**Problem to work on:** Could you print exactly the lines of the listing below, starting at the line that has "Click the 最高出价不得高于 bid input" and ending at the line that has "Click the (默认)", and only those lines?

**Records:**
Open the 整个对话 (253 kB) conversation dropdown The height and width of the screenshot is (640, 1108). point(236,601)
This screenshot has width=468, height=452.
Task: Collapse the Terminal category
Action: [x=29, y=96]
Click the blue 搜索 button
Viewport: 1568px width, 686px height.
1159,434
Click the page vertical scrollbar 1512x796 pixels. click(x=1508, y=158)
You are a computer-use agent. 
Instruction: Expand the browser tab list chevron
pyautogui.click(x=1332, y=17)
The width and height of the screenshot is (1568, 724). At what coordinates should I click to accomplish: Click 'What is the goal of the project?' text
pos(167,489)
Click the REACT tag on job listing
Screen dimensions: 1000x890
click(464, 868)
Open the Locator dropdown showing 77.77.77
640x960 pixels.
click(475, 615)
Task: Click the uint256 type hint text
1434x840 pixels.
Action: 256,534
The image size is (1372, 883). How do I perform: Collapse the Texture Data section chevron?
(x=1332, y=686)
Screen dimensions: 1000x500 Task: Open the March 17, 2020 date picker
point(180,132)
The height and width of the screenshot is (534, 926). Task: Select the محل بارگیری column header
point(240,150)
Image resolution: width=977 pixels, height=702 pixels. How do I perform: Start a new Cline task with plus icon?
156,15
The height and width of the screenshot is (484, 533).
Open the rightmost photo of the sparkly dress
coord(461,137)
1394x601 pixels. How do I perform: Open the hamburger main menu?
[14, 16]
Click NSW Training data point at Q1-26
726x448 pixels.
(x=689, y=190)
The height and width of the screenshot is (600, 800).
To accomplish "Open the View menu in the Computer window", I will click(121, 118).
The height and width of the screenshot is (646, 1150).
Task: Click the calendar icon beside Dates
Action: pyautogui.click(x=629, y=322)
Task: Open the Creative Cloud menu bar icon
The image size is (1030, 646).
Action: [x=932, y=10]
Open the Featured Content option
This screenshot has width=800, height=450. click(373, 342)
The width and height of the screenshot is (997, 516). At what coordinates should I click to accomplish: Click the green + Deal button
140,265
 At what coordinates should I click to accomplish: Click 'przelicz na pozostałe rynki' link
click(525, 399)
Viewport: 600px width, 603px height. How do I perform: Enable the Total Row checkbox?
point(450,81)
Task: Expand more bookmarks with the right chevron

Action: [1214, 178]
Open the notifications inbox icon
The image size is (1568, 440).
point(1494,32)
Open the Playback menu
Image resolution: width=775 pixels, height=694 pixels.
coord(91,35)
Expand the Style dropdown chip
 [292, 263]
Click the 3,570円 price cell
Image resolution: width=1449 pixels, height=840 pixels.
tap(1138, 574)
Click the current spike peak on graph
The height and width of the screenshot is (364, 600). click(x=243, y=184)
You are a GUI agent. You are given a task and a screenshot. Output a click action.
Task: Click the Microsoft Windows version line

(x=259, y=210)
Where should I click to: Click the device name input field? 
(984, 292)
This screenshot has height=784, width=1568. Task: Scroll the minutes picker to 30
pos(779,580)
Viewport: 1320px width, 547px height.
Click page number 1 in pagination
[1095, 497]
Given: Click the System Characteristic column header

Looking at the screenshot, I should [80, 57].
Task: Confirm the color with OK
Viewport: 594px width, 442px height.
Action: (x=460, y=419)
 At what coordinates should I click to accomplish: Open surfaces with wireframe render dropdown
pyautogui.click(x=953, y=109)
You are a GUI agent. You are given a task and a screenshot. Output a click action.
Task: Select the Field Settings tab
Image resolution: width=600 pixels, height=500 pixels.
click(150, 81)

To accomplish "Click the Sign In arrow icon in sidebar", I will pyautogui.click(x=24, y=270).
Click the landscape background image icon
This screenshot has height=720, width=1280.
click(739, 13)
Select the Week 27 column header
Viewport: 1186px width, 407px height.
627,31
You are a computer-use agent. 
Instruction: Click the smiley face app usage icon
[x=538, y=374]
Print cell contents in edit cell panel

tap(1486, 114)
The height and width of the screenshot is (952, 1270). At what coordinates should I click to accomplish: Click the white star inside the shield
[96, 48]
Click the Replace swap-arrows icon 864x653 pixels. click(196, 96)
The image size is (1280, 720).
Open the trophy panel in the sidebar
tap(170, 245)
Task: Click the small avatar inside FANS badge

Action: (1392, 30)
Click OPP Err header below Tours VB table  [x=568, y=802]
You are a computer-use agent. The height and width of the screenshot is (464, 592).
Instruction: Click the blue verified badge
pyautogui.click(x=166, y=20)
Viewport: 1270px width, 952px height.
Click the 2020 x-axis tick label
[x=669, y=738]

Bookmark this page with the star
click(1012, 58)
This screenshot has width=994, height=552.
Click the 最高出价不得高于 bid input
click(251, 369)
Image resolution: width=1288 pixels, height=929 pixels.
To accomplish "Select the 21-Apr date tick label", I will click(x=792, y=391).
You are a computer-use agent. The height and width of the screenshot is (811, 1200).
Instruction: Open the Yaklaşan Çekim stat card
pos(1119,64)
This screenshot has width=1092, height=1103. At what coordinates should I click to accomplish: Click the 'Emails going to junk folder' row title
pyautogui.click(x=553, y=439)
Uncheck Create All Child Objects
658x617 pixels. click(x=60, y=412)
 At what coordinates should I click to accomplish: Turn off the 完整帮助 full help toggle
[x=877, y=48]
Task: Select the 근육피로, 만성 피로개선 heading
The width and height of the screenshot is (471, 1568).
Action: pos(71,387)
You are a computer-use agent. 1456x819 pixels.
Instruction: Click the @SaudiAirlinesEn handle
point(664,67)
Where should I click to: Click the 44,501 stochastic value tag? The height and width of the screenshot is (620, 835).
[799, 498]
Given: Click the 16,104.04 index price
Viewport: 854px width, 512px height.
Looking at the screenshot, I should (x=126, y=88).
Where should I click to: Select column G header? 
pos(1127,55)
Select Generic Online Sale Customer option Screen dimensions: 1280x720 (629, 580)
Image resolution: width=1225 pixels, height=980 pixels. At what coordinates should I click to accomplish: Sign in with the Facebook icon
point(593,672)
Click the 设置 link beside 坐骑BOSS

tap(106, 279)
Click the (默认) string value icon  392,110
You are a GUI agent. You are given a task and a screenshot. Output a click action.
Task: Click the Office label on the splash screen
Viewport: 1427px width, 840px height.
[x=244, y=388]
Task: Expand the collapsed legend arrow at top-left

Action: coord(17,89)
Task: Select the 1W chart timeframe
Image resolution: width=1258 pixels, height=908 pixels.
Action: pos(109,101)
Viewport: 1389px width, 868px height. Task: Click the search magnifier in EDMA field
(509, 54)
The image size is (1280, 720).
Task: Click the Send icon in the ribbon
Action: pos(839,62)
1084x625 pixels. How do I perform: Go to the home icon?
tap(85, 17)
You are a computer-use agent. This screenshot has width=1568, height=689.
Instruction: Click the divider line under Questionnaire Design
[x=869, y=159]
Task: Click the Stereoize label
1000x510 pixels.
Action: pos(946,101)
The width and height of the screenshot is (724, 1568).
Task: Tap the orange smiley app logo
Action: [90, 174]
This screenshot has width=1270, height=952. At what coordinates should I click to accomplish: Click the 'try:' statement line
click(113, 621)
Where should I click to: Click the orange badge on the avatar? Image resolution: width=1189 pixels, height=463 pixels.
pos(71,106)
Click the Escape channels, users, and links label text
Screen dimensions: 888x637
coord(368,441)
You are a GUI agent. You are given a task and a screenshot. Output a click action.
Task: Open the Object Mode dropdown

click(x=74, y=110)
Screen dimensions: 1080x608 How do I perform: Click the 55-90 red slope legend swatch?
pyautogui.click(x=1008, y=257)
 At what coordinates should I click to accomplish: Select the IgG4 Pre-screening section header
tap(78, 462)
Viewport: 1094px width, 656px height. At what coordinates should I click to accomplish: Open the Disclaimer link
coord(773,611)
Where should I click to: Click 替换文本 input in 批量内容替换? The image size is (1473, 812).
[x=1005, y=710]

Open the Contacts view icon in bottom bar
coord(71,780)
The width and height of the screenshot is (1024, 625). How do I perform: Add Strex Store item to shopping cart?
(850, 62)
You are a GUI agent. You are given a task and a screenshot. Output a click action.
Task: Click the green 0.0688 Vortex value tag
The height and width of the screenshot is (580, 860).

**Reply to the task:**
Click the 最高出价不得高于 bid input
click(251, 369)
Image resolution: width=1288 pixels, height=929 pixels.
To accomplish "Select the 21-Apr date tick label", I will click(x=792, y=391).
You are a computer-use agent. The height and width of the screenshot is (811, 1200).
Instruction: Open the Yaklaşan Çekim stat card
pos(1119,64)
This screenshot has width=1092, height=1103. At what coordinates should I click to accomplish: Click the 'Emails going to junk folder' row title
pyautogui.click(x=553, y=439)
Uncheck Create All Child Objects
658x617 pixels. click(x=60, y=412)
 At what coordinates should I click to accomplish: Turn off the 完整帮助 full help toggle
[x=877, y=48]
Task: Select the 근육피로, 만성 피로개선 heading
The width and height of the screenshot is (471, 1568).
Action: pos(71,387)
You are a computer-use agent. 1456x819 pixels.
Instruction: Click the @SaudiAirlinesEn handle
point(664,67)
Where should I click to: Click the 44,501 stochastic value tag? The height and width of the screenshot is (620, 835).
[799, 498]
Given: Click the 16,104.04 index price
Viewport: 854px width, 512px height.
Looking at the screenshot, I should (x=126, y=88).
Where should I click to: Select column G header? 
pos(1127,55)
Select Generic Online Sale Customer option Screen dimensions: 1280x720 (629, 580)
Image resolution: width=1225 pixels, height=980 pixels. At what coordinates should I click to accomplish: Sign in with the Facebook icon
point(593,672)
Click the 设置 link beside 坐骑BOSS

tap(106, 279)
Click the (默认) string value icon  392,110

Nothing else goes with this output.